Pour quitter la zone de non-droit dans laquelle le travailleur détenu est maintenu, Philippe Auvergnon, directeur de recherche au CNRS et spécialiste du droit du travail comparé, défend une réforme globale et radicale du travail en prison. Qui passerait par la création d’une agence nationale du travail, de l’emploi et de la formation professionnelle pénitentiaire. Revue des aspects pratiques, théoriques et philosophiques d’une telle révolution.
Juriste, spécialiste du droit du travail, vous avez consacré ces dernières années une part de vos travaux de recherche au milieu carcéral. Pourquoi ? Qu’est-ce qui a retenu votre attention ?
Philippe Auvergnon : J’ai participé à une série d’enquêtes sur le travail dans des établissements pénitentiaires il y a une dizaine d’années et ai vite été frappé par l’absence d’un véritable cadre juridique. Et pour cause : la référence clé, l’article 717-3 du Code de procédure pénale (CPP), précise que « les relations de travail des personnes incarcérées ne font pas l’objet d’un contrat ». Le CPP ne renvoie au Code du travail qu’en matière d’hygiène et de sécurité – et encore, partiellement. Il ne contient lui-même que quelques dispositions concernant le travail. En la matière, le législateur s’est fait complice de l’existence d’une zone de quasi non-droit. Quelques normes légales ou réglementaires et des notes de service pilotent le travail en prison mais en pratique, chacun bricole un peu dans son coin et les situations sont très disparates suivant les établissements et les concessionnaires.
La loi pénitentiaire de 2009 n’a-t-elle pas amélioré la situation ?

Lignes extraites
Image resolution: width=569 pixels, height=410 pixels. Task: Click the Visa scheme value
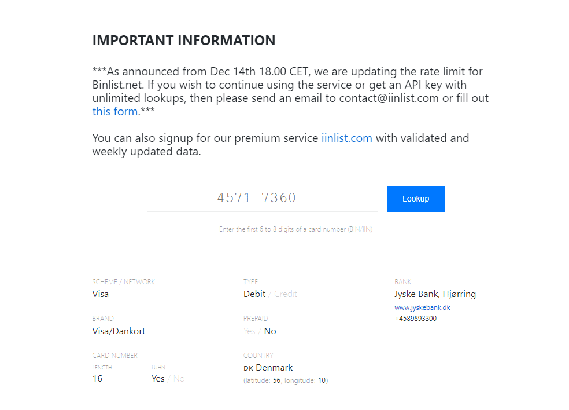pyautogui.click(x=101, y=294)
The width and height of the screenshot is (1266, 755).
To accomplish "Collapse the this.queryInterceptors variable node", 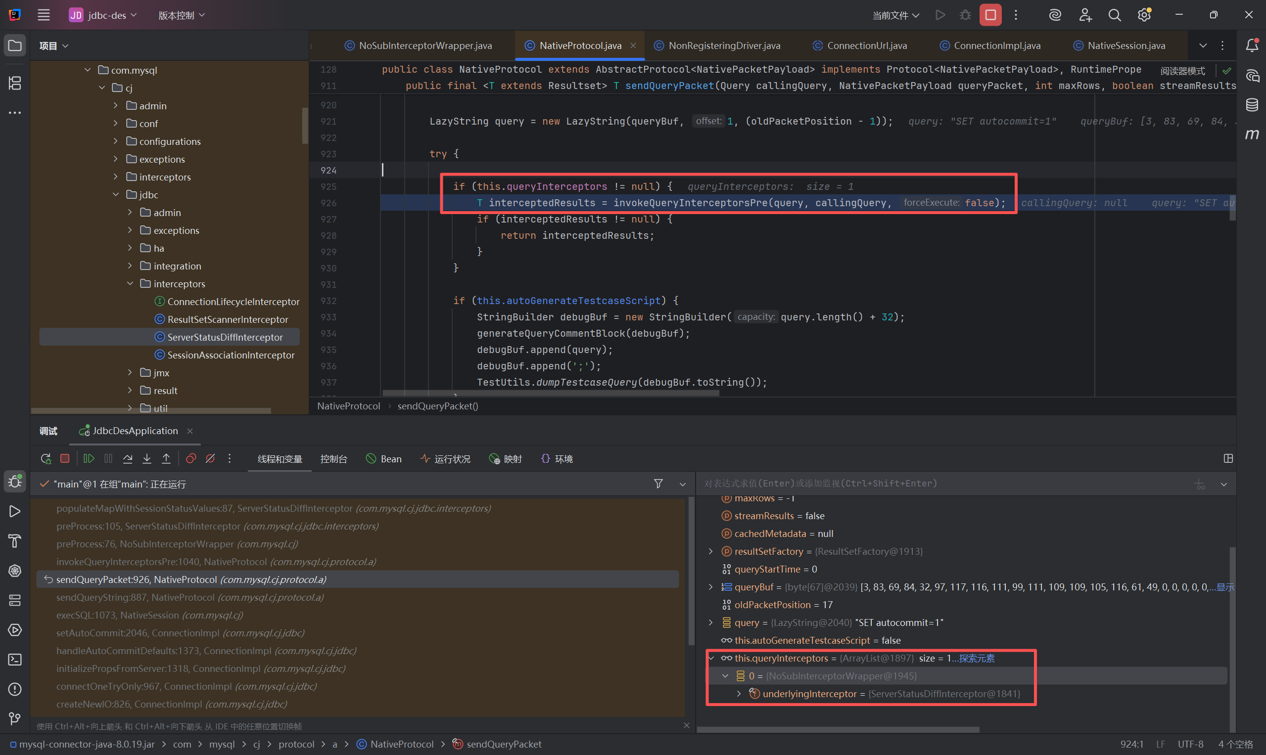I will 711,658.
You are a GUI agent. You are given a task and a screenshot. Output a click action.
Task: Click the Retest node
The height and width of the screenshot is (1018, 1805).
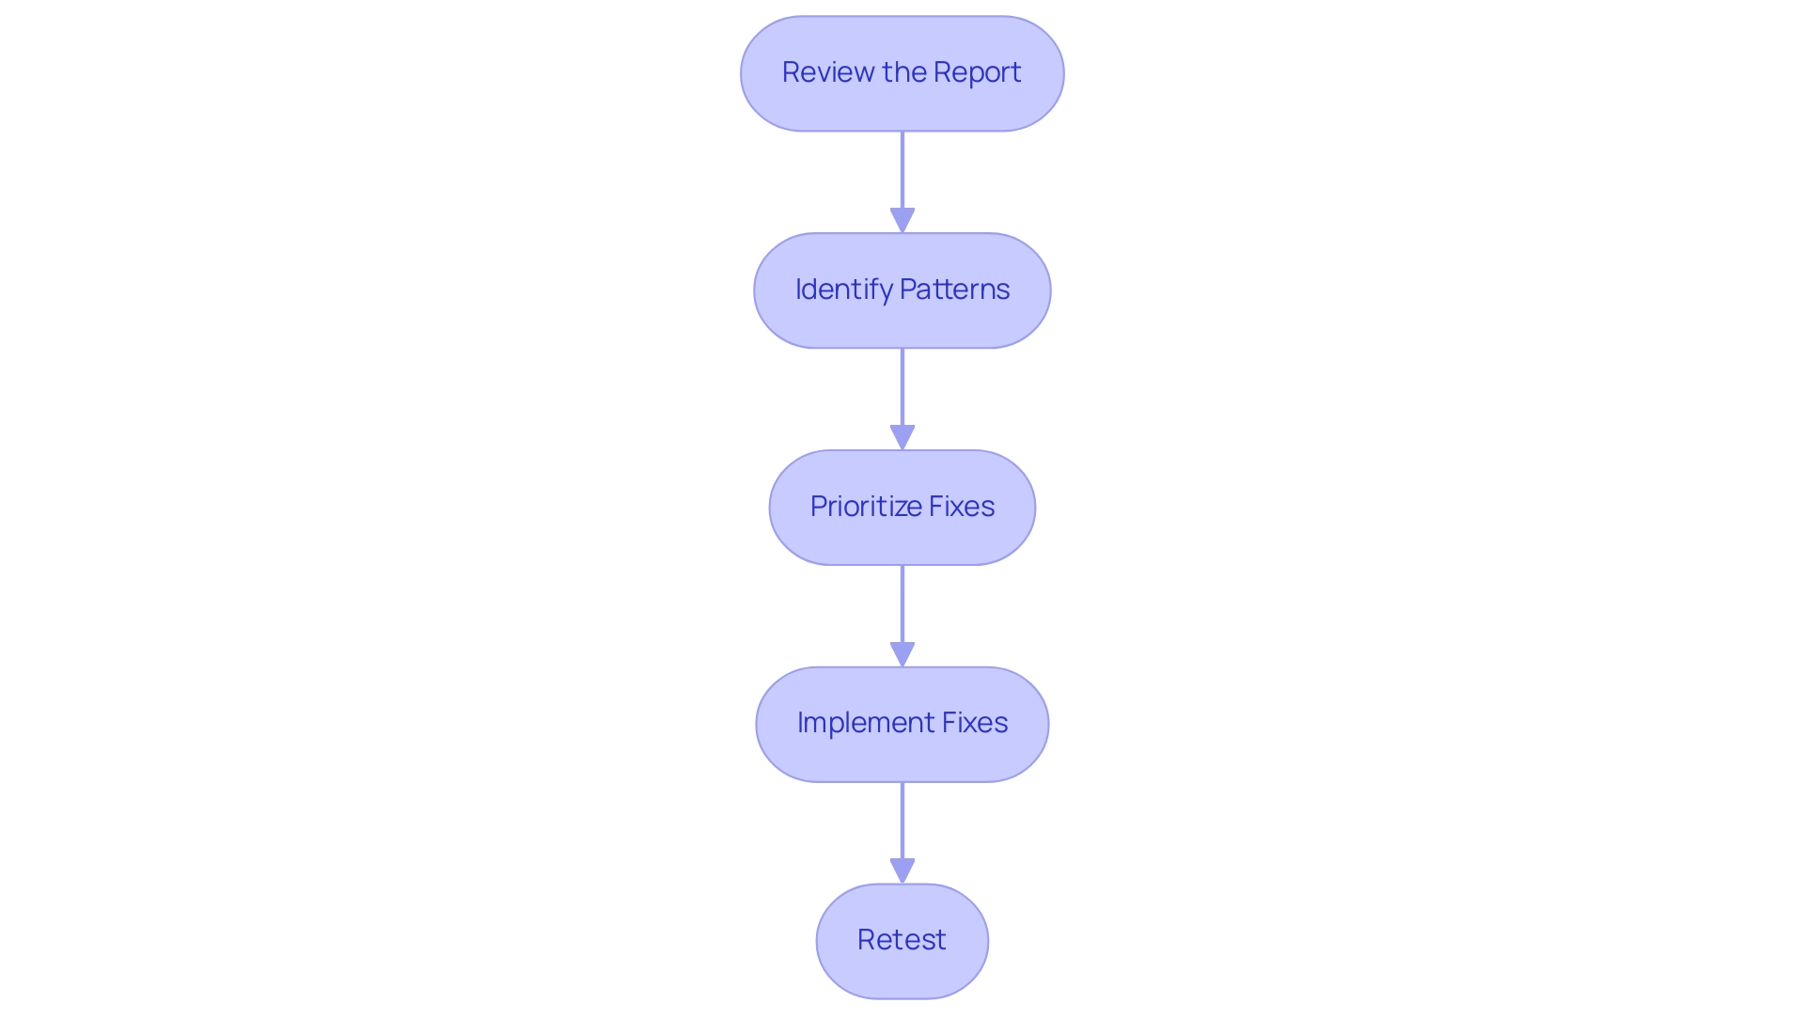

Consignes à suivre
1. D'après l'entretien sur le travail en prison, pourquoi Philippe Auvergnon a-t-il constaté l'absence d'un véritable cadre juridique ? Répondez en une à trois phrases.
2. Recopiez un passage de l'entretien sur le travail en prison en commençant aux mots « Pour quitter la » et en vous arrêtant après « votre attention ? ».

Résultats finaux
1. L'article 717-3 du Code de procédure pénale précise que « les relations de travail des personnes incarcérées ne font pas l'objet d'un contrat ». Ce code ne renvoie au Code du travail qu'en matière d'hygiène et de sécurité, et encore partiellement. Lui-même ne contient que quelques dispositions concernant le travail.

2.
Pour quitter la zone de non-droit dans laquelle le travailleur détenu est maintenu, Philippe Auvergnon, directeur de recherche au CNRS et spécialiste du droit du travail comparé, défend une réforme globale et radicale du travail en prison. Qui passerait par la création d’une agence nationale du travail, de l’emploi et de la formation professionnelle pénitentiaire. Revue des aspects pratiques, théoriques et philosophiques d’une telle révolution.
Juriste, spécialiste du droit du travail, vous avez consacré ces dernières années une part de vos travaux de recherche au milieu carcéral. Pourquoi ? Qu’est-ce qui a retenu votre attention ?